# Your objective:
Reproduce the material below word for word, line by line.

Entries from a dataset
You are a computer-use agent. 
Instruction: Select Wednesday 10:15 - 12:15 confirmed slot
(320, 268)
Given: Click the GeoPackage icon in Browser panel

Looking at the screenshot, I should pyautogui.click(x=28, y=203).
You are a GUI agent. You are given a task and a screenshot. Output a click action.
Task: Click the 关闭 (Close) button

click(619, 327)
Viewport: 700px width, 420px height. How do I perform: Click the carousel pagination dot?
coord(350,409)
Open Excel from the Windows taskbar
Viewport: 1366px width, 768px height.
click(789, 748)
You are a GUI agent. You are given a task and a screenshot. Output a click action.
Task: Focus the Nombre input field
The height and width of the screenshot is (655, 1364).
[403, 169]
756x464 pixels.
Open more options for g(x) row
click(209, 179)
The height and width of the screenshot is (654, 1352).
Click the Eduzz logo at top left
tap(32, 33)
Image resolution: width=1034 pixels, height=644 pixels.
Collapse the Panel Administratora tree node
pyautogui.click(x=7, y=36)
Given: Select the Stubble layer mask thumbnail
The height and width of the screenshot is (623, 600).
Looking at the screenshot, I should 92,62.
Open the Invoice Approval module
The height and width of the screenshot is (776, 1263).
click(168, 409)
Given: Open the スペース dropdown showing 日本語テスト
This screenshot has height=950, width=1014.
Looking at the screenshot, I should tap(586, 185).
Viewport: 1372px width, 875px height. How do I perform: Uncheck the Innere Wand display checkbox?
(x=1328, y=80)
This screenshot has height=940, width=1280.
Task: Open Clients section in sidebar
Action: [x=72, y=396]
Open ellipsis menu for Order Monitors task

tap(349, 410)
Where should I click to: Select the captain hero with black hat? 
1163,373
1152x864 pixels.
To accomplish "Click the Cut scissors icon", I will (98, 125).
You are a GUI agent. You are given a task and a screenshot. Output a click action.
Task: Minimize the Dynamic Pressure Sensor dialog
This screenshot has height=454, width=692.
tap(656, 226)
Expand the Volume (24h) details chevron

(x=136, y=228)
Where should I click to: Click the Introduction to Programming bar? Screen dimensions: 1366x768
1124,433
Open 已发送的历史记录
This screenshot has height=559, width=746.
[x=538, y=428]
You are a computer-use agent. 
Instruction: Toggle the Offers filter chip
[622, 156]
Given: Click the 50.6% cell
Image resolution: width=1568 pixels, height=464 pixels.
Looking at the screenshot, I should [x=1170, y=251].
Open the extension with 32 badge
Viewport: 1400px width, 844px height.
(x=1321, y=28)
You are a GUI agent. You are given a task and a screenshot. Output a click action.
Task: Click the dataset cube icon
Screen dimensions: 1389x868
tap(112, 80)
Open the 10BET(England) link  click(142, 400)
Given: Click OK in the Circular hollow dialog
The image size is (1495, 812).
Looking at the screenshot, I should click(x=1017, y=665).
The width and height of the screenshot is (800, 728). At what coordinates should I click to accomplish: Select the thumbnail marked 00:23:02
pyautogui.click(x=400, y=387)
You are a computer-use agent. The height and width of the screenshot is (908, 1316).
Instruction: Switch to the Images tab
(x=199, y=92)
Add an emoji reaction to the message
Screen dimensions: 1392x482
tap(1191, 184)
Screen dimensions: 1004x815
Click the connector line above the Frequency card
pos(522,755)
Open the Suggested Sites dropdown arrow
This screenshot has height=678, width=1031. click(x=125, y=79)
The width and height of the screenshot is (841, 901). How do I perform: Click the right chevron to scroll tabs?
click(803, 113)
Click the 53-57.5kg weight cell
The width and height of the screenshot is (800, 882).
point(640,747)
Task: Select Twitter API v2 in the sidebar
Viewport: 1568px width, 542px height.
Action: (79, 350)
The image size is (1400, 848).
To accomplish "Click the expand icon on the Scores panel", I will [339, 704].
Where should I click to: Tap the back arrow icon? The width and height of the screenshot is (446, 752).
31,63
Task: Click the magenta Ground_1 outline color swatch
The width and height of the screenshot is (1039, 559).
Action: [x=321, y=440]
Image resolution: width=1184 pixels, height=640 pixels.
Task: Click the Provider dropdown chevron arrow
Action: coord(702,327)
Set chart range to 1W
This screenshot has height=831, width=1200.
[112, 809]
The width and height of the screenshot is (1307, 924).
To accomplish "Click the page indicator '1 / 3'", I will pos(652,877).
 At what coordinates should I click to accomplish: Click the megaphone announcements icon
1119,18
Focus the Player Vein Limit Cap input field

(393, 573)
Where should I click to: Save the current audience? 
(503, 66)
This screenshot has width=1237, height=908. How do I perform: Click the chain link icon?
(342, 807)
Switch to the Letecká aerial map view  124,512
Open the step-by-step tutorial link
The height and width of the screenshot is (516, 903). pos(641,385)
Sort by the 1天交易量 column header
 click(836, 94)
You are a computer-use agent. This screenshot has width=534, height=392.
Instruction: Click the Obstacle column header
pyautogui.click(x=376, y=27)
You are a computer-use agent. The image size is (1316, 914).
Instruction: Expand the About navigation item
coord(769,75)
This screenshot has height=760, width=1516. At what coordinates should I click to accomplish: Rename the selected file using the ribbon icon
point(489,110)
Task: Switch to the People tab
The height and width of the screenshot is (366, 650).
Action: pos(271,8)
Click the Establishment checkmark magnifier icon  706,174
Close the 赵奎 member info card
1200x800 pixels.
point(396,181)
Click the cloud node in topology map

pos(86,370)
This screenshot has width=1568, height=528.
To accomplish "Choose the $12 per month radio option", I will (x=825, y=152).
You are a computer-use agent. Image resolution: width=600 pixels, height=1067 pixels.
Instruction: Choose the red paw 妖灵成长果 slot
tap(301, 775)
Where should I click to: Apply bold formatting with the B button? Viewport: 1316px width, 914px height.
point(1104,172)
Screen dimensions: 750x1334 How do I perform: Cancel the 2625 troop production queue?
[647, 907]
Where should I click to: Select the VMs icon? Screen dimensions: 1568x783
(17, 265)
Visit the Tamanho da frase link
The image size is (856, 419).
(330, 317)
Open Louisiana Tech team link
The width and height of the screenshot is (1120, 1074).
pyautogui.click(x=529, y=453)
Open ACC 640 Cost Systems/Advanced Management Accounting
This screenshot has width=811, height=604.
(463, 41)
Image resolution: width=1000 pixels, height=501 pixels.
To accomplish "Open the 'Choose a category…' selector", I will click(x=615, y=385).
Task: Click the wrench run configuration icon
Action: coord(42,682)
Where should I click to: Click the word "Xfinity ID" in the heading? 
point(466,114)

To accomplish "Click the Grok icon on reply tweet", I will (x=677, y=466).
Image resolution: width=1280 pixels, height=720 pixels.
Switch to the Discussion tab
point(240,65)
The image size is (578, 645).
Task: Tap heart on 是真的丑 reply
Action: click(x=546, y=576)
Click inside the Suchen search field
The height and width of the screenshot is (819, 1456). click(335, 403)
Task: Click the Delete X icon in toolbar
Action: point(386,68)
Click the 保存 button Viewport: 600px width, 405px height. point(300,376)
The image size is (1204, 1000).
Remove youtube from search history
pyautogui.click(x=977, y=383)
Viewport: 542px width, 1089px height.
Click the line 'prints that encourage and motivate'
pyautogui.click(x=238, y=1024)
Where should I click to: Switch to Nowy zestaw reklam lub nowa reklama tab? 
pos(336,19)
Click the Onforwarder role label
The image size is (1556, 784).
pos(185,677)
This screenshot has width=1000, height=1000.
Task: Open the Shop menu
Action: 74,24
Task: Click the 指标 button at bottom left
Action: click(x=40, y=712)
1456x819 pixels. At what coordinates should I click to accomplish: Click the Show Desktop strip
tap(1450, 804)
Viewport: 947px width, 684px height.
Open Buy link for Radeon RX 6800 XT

# Final result:
You are a computer-use agent. 
Instruction: Select Wednesday 10:15 - 12:15 confirmed slot
(320, 268)
Given: Click the GeoPackage icon in Browser panel

Looking at the screenshot, I should pyautogui.click(x=28, y=203).
You are a GUI agent. You are given a task and a screenshot. Output a click action.
Task: Click the 关闭 (Close) button

click(619, 327)
Viewport: 700px width, 420px height. How do I perform: Click the carousel pagination dot?
coord(350,409)
Open Excel from the Windows taskbar
Viewport: 1366px width, 768px height.
click(789, 748)
You are a GUI agent. You are given a task and a screenshot. Output a click action.
Task: Focus the Nombre input field
The height and width of the screenshot is (655, 1364).
[403, 169]
756x464 pixels.
Open more options for g(x) row
click(209, 179)
The height and width of the screenshot is (654, 1352).
Click the Eduzz logo at top left
tap(32, 33)
Image resolution: width=1034 pixels, height=644 pixels.
Collapse the Panel Administratora tree node
pyautogui.click(x=7, y=36)
Given: Select the Stubble layer mask thumbnail
The height and width of the screenshot is (623, 600).
Looking at the screenshot, I should 92,62.
Open the Invoice Approval module
The height and width of the screenshot is (776, 1263).
click(168, 409)
Given: Open the スペース dropdown showing 日本語テスト
This screenshot has height=950, width=1014.
Looking at the screenshot, I should tap(586, 185).
Viewport: 1372px width, 875px height. How do I perform: Uncheck the Innere Wand display checkbox?
(x=1328, y=80)
This screenshot has height=940, width=1280.
Task: Open Clients section in sidebar
Action: [x=72, y=396]
Open ellipsis menu for Order Monitors task

tap(349, 410)
Where should I click to: Select the captain hero with black hat? 
1163,373
1152x864 pixels.
To accomplish "Click the Cut scissors icon", I will (98, 125).
You are a GUI agent. You are given a task and a screenshot. Output a click action.
Task: Minimize the Dynamic Pressure Sensor dialog
This screenshot has height=454, width=692.
tap(656, 226)
Expand the Volume (24h) details chevron

(x=136, y=228)
Where should I click to: Click the Introduction to Programming bar? Screen dimensions: 1366x768
1124,433
Open 已发送的历史记录
This screenshot has height=559, width=746.
[x=538, y=428]
You are a computer-use agent. 
Instruction: Toggle the Offers filter chip
[622, 156]
Given: Click the 50.6% cell
Image resolution: width=1568 pixels, height=464 pixels.
Looking at the screenshot, I should [x=1170, y=251].
Open the extension with 32 badge
Viewport: 1400px width, 844px height.
(x=1321, y=28)
You are a GUI agent. You are given a task and a screenshot. Output a click action.
Task: Click the dataset cube icon
Screen dimensions: 1389x868
tap(112, 80)
Open the 10BET(England) link  click(142, 400)
Given: Click OK in the Circular hollow dialog
The image size is (1495, 812).
Looking at the screenshot, I should click(x=1017, y=665).
The width and height of the screenshot is (800, 728). At what coordinates should I click to accomplish: Select the thumbnail marked 00:23:02
pyautogui.click(x=400, y=387)
You are a computer-use agent. The height and width of the screenshot is (908, 1316).
Instruction: Switch to the Images tab
(x=199, y=92)
Add an emoji reaction to the message
Screen dimensions: 1392x482
tap(1191, 184)
Screen dimensions: 1004x815
Click the connector line above the Frequency card
pos(522,755)
Open the Suggested Sites dropdown arrow
This screenshot has height=678, width=1031. click(x=125, y=79)
The width and height of the screenshot is (841, 901). How do I perform: Click the right chevron to scroll tabs?
click(803, 113)
Click the 53-57.5kg weight cell
The width and height of the screenshot is (800, 882).
point(640,747)
Task: Select Twitter API v2 in the sidebar
Viewport: 1568px width, 542px height.
Action: (79, 350)
The image size is (1400, 848).
To accomplish "Click the expand icon on the Scores panel", I will [339, 704].
Where should I click to: Tap the back arrow icon? The width and height of the screenshot is (446, 752).
31,63
Task: Click the magenta Ground_1 outline color swatch
The width and height of the screenshot is (1039, 559).
Action: [x=321, y=440]
Image resolution: width=1184 pixels, height=640 pixels.
Task: Click the Provider dropdown chevron arrow
Action: coord(702,327)
Set chart range to 1W
This screenshot has height=831, width=1200.
[112, 809]
The width and height of the screenshot is (1307, 924).
To accomplish "Click the page indicator '1 / 3'", I will pos(652,877).
 At what coordinates should I click to accomplish: Click the megaphone announcements icon
1119,18
Focus the Player Vein Limit Cap input field

(393, 573)
Where should I click to: Save the current audience? 
(503, 66)
This screenshot has width=1237, height=908. How do I perform: Click the chain link icon?
(342, 807)
Switch to the Letecká aerial map view  124,512
Open the step-by-step tutorial link
The height and width of the screenshot is (516, 903). pos(641,385)
Sort by the 1天交易量 column header
 click(836, 94)
You are a computer-use agent. This screenshot has width=534, height=392.
Instruction: Click the Obstacle column header
pyautogui.click(x=376, y=27)
You are a computer-use agent. The image size is (1316, 914).
Instruction: Expand the About navigation item
coord(769,75)
This screenshot has height=760, width=1516. At what coordinates should I click to accomplish: Rename the selected file using the ribbon icon
point(489,110)
Task: Switch to the People tab
The height and width of the screenshot is (366, 650).
Action: pos(271,8)
Click the Establishment checkmark magnifier icon  706,174
Close the 赵奎 member info card
1200x800 pixels.
point(396,181)
Click the cloud node in topology map

pos(86,370)
This screenshot has width=1568, height=528.
To accomplish "Choose the $12 per month radio option", I will (x=825, y=152).
You are a computer-use agent. Image resolution: width=600 pixels, height=1067 pixels.
Instruction: Choose the red paw 妖灵成长果 slot
tap(301, 775)
Where should I click to: Apply bold formatting with the B button? Viewport: 1316px width, 914px height.
point(1104,172)
Screen dimensions: 750x1334 How do I perform: Cancel the 2625 troop production queue?
[647, 907]
Where should I click to: Select the VMs icon? Screen dimensions: 1568x783
(17, 265)
Visit the Tamanho da frase link
The image size is (856, 419).
(330, 317)
Open Louisiana Tech team link
The width and height of the screenshot is (1120, 1074).
pyautogui.click(x=529, y=453)
Open ACC 640 Cost Systems/Advanced Management Accounting
This screenshot has width=811, height=604.
(463, 41)
Image resolution: width=1000 pixels, height=501 pixels.
To accomplish "Open the 'Choose a category…' selector", I will click(x=615, y=385).
Task: Click the wrench run configuration icon
Action: coord(42,682)
Where should I click to: Click the word "Xfinity ID" in the heading? 
point(466,114)

To accomplish "Click the Grok icon on reply tweet", I will (x=677, y=466).
Image resolution: width=1280 pixels, height=720 pixels.
Switch to the Discussion tab
point(240,65)
The image size is (578, 645).
Task: Tap heart on 是真的丑 reply
Action: click(x=546, y=576)
Click inside the Suchen search field
The height and width of the screenshot is (819, 1456). click(335, 403)
Task: Click the Delete X icon in toolbar
Action: point(386,68)
Click the 保存 button Viewport: 600px width, 405px height. point(300,376)
The image size is (1204, 1000).
Remove youtube from search history
pyautogui.click(x=977, y=383)
Viewport: 542px width, 1089px height.
Click the line 'prints that encourage and motivate'
pyautogui.click(x=238, y=1024)
Where should I click to: Switch to Nowy zestaw reklam lub nowa reklama tab? 
pos(336,19)
Click the Onforwarder role label
The image size is (1556, 784).
pos(185,677)
This screenshot has width=1000, height=1000.
Task: Open the Shop menu
Action: 74,24
Task: Click the 指标 button at bottom left
Action: click(x=40, y=712)
1456x819 pixels. At what coordinates should I click to accomplish: Click the Show Desktop strip
tap(1450, 804)
Viewport: 947px width, 684px height.
Open Buy link for Radeon RX 6800 XT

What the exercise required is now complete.